## Data records
:::::

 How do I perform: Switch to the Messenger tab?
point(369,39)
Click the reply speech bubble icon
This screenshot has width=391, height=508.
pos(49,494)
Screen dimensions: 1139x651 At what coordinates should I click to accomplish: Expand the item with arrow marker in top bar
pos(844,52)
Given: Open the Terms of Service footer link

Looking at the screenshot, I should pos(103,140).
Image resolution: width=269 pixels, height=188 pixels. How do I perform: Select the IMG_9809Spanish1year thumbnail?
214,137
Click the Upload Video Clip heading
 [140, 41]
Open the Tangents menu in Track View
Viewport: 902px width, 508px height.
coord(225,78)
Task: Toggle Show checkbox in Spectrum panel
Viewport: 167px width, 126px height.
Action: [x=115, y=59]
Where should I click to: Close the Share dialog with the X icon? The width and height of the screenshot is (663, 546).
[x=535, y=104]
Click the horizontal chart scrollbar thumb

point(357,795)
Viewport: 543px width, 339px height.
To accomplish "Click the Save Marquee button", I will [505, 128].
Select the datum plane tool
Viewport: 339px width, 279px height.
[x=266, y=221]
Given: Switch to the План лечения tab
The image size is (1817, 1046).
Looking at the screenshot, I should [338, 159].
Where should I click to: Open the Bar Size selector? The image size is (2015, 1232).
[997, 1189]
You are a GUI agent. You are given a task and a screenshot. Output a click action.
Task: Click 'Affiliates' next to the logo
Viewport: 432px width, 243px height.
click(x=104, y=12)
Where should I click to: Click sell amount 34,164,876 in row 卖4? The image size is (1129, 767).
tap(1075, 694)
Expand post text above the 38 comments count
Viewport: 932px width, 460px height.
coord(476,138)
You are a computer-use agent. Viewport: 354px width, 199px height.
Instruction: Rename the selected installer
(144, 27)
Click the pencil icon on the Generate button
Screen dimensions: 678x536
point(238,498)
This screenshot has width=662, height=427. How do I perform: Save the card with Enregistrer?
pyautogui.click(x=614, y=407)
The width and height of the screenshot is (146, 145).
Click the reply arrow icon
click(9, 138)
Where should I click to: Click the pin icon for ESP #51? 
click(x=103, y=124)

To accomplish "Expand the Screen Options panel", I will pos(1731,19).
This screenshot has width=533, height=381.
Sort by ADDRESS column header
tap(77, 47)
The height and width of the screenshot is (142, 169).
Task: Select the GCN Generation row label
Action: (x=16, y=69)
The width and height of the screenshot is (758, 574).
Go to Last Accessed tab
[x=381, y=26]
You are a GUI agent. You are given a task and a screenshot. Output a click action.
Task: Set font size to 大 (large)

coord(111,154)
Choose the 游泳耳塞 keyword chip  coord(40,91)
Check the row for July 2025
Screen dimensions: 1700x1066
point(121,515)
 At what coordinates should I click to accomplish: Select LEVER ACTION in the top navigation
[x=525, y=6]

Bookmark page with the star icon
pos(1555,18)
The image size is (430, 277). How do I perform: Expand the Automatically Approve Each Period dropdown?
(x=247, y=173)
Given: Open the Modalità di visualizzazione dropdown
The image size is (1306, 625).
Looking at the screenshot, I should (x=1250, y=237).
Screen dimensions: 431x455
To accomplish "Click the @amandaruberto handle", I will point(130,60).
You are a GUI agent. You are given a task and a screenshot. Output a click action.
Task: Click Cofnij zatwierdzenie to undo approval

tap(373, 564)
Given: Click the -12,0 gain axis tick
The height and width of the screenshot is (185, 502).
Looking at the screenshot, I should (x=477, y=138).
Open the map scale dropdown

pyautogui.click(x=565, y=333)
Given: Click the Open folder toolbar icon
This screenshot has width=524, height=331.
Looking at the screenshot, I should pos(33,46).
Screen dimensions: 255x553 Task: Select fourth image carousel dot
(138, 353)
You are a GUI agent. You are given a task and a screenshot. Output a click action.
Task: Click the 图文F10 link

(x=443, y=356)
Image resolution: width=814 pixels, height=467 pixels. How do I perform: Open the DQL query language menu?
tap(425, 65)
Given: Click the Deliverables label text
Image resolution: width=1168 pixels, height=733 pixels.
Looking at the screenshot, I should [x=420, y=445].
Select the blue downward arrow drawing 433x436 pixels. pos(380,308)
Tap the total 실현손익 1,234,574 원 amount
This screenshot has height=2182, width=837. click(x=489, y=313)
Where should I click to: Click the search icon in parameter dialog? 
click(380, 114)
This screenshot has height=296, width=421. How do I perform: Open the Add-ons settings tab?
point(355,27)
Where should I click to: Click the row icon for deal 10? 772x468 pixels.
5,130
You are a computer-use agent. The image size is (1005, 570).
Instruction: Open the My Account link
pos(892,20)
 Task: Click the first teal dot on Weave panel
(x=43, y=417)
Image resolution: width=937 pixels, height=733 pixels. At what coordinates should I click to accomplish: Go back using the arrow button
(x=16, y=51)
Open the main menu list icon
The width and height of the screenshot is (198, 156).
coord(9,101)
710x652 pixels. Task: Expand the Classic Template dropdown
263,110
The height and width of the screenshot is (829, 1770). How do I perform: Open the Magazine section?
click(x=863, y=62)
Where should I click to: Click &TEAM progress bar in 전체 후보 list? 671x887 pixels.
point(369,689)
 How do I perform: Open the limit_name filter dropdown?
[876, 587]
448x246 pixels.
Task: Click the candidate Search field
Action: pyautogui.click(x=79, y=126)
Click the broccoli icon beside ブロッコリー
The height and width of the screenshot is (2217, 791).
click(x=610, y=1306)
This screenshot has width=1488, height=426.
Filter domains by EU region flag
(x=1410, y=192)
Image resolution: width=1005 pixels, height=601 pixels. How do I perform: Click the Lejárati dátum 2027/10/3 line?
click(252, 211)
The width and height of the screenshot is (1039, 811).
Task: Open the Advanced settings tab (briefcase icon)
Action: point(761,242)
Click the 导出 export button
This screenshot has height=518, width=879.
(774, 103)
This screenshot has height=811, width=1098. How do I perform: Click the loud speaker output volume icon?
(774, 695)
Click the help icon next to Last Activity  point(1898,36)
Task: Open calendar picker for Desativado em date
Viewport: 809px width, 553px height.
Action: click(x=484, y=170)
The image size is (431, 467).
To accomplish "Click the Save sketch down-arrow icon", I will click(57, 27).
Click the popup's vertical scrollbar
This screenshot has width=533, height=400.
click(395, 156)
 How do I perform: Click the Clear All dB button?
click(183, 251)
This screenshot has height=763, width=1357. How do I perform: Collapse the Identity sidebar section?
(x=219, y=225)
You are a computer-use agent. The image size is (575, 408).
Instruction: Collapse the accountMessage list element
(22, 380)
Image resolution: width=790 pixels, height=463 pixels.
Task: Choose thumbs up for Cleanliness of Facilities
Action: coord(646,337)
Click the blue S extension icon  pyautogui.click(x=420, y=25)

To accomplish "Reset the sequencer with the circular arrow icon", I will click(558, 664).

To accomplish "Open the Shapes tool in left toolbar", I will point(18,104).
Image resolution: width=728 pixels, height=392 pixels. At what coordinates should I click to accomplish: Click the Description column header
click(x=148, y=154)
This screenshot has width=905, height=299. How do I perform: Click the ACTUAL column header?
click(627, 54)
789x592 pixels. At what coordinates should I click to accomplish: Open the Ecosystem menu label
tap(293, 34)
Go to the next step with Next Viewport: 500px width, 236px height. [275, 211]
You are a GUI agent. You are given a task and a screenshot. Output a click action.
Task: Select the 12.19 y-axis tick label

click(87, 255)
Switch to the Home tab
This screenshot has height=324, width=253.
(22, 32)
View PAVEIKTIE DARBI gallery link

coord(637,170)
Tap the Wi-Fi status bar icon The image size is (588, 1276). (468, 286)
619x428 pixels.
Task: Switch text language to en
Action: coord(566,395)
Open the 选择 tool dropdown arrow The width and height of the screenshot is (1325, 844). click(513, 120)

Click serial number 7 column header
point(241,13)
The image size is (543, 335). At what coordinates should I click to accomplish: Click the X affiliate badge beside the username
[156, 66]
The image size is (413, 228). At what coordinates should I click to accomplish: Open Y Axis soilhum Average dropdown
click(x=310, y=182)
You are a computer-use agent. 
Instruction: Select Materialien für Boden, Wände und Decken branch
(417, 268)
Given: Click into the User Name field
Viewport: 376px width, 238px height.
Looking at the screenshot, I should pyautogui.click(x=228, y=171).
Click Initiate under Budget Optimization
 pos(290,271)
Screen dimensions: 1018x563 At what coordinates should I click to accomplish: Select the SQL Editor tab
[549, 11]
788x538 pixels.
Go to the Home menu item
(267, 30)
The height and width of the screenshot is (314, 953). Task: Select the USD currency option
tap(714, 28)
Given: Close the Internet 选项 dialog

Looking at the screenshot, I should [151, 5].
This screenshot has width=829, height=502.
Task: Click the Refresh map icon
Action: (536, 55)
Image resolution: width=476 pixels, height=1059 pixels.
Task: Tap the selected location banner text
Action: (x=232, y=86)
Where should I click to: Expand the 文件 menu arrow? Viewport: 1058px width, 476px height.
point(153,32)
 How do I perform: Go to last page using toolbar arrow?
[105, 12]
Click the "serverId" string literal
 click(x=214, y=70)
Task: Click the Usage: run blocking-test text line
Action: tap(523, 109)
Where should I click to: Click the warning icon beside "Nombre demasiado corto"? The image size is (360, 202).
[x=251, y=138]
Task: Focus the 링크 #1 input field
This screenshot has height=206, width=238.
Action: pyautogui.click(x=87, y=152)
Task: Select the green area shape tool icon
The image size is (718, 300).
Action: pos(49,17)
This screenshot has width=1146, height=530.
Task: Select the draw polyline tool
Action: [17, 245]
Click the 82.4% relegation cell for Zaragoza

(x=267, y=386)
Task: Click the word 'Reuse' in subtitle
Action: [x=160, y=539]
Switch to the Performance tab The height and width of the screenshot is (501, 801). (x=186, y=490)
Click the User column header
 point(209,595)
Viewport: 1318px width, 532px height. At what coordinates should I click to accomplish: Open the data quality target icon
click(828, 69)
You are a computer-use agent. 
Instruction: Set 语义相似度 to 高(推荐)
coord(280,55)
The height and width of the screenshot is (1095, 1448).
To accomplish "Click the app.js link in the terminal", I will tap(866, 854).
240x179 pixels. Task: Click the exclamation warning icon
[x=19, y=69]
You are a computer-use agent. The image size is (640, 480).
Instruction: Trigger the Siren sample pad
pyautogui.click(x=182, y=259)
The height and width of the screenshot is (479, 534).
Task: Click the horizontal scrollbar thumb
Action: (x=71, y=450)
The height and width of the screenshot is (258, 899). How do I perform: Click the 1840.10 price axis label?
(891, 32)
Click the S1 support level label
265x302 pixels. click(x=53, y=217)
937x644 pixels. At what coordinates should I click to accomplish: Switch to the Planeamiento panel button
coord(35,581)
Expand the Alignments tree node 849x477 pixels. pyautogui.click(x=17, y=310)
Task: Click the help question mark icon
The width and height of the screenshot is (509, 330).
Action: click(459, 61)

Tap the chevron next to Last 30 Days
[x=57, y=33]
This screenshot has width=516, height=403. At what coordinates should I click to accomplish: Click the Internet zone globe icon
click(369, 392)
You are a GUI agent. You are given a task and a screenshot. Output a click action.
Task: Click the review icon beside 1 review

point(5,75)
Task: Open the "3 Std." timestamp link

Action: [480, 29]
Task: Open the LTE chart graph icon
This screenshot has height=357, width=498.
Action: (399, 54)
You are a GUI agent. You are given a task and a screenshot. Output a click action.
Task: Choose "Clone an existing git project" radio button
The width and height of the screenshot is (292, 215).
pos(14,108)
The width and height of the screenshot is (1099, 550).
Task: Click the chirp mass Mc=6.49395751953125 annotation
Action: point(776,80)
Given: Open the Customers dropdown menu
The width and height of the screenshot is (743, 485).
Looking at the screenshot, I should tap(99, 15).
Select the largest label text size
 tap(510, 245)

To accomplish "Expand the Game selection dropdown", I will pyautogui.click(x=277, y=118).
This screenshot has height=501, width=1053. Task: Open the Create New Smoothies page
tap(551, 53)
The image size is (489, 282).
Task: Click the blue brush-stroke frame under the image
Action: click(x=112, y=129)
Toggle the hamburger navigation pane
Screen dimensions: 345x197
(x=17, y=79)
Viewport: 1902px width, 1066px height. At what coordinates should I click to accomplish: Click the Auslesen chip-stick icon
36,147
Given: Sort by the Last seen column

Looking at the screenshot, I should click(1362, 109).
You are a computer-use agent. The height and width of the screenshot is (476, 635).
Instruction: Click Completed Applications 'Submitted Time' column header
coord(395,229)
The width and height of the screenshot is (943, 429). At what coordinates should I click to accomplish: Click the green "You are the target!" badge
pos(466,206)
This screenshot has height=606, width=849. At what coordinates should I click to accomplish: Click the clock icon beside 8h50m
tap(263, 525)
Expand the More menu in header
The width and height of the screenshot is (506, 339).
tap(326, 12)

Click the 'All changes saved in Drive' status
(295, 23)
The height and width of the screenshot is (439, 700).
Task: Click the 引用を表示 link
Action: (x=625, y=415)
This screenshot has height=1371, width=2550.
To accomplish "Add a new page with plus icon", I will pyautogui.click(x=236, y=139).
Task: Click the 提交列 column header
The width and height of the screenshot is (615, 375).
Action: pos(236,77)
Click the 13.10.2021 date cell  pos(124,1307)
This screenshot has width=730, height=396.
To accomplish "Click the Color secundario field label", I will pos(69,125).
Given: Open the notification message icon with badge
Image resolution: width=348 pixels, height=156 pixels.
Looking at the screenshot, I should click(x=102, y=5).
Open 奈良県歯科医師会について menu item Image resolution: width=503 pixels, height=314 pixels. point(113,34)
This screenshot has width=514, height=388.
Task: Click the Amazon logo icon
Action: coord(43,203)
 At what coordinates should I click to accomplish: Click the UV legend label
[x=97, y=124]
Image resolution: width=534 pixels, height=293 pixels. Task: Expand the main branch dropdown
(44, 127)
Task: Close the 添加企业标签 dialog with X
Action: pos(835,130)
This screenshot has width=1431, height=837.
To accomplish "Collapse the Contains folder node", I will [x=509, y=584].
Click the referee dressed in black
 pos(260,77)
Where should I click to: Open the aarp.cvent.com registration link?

:::::

## Aim
Please copy out, unchanged, the lines of the listing from the line containing "will click(558, 664)." through the line containing "click(627, 54)", including both of those lines.

## Task answer
To accomplish "Reset the sequencer with the circular arrow icon", I will click(558, 664).

To accomplish "Open the Shapes tool in left toolbar", I will point(18,104).
Image resolution: width=728 pixels, height=392 pixels. At what coordinates should I click to accomplish: Click the Description column header
click(x=148, y=154)
This screenshot has width=905, height=299. How do I perform: Click the ACTUAL column header?
click(627, 54)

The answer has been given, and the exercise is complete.